What this shows: a model comes in, goes through graph passes, then builds into a deployable module for a backend. (APIs differ across versions—the point is the shape of the pipeline.)

6. Optimization themes you will see throughout the book

Operator fusion: cut intermediate memory traffic and launch overhead.
Layout & shape specialization: choose NHWC vs NCHW, block layouts, static shapes.
Loop scheduling: tile, unroll, vectorize, bind to threads/warps/cores.
Memory planning: reuse buffers, pre‑allocate workspace, reduce peak memory.
Quantization: reduce precision (e.g., int8, fp16) for better throughput with acceptable accuracy.
Auto‑tuning / Meta‑Schedule: search “good” schedules per op/subgraph.
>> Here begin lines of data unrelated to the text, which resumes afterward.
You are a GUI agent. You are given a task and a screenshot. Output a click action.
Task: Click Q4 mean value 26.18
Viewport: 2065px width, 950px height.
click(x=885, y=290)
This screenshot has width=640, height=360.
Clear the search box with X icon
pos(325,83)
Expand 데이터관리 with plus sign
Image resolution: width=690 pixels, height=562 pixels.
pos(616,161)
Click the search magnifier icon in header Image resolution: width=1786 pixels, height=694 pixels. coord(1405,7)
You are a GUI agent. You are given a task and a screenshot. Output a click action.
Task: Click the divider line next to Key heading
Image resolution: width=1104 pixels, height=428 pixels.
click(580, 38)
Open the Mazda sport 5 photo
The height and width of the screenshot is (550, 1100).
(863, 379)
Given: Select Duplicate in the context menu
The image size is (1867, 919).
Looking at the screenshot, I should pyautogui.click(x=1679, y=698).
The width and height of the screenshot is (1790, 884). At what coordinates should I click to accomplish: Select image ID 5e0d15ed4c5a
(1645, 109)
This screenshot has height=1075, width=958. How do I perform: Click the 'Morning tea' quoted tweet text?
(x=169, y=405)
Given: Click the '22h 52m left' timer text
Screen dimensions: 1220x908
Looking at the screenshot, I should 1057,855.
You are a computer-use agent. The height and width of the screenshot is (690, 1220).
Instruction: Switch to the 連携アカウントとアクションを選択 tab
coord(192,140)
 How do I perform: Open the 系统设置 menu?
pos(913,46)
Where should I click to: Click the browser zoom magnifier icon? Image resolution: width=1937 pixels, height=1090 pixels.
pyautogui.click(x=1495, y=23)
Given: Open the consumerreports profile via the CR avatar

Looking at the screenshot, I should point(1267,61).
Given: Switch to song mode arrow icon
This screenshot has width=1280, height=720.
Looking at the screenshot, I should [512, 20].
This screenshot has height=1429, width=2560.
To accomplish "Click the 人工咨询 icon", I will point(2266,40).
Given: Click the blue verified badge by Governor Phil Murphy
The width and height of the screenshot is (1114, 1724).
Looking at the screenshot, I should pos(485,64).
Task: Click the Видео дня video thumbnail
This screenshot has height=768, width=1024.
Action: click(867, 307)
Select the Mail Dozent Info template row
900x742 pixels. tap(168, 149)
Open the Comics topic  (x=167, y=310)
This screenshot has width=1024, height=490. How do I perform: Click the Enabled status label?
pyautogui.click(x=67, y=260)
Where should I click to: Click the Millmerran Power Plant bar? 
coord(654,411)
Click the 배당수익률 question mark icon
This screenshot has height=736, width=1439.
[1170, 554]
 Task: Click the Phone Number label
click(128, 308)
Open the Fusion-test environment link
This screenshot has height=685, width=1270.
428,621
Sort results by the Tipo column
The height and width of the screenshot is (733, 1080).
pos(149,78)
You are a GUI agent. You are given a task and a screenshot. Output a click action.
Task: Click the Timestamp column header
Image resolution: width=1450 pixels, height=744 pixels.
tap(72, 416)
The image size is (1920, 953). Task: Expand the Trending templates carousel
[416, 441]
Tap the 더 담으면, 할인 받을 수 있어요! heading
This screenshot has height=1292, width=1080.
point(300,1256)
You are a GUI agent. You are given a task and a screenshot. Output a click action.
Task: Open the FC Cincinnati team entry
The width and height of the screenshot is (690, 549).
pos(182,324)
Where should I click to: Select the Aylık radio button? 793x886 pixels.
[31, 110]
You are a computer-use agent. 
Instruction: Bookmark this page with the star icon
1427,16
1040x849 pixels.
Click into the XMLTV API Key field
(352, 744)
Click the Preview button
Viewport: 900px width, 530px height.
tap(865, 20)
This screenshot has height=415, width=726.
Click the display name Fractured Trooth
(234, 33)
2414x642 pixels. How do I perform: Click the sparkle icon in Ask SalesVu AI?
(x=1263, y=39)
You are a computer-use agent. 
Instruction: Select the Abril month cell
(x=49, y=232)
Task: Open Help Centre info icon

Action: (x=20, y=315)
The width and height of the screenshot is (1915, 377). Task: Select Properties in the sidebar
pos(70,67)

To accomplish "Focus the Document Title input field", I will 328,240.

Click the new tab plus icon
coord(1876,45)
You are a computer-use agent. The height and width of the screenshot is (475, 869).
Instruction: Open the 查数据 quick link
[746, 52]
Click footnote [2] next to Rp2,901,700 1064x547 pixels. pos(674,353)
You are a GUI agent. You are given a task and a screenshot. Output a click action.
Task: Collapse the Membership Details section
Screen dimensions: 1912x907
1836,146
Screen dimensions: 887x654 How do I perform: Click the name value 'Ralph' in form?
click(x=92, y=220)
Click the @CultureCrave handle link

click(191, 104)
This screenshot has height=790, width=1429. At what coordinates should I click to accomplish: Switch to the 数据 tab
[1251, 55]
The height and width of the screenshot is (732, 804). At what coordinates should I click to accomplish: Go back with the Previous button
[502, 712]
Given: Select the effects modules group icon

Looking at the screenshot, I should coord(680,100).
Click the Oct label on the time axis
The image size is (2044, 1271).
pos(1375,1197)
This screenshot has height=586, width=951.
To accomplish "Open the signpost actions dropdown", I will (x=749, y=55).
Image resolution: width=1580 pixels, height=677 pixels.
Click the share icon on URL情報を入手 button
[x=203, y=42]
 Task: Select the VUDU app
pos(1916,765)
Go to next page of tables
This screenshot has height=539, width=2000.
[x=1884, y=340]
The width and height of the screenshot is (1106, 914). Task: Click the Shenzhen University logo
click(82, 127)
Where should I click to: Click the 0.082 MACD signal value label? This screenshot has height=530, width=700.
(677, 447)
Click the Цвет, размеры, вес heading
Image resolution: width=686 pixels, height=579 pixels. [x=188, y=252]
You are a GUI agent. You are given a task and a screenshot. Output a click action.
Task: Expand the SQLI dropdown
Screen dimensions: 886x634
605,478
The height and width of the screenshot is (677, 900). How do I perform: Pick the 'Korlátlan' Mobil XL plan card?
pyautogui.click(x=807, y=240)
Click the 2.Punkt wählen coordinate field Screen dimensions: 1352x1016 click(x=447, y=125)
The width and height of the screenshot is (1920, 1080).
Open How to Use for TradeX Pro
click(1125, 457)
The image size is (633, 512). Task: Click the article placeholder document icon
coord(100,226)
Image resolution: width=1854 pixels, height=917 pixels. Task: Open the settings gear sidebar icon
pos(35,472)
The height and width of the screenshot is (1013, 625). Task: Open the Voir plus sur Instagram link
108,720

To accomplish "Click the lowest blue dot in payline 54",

7. Universal deployment: CPU, GPU, Mobile, Web

MLC’s philosophy is Python‑first development + universal deployment—compile once, run everywhere: servers, laptops, phones, and browsers. Examples:

Apache TVM compiles pre‑trained models to deployable modules across backends.
MLC LLM / WebLLM bring LLMs to mobile and WebGPU with the same toolchain ideas.

8. Takeaways

MLC is about turning framework models into optimized, device‑ready artifacts.
The stack spans graph IR → tensor IR → codegen → runtime.
Compilers help us navigate a vast optimization space and target heterogeneous hardware without hand‑crafting kernels for each device.
The same ideas power modern projects like TVM, MLC‑LLM, and WebLLM, enabling on‑device and in‑browser AI.

Summary

This introduction frames the rest of the book: starting from model graphs in popular frameworks, we lower them to IRs, transform and tune them, and deploy the result on any target—from servers to WebGPU in browsers. Subsequent chapters dive into each layer and its optimizations.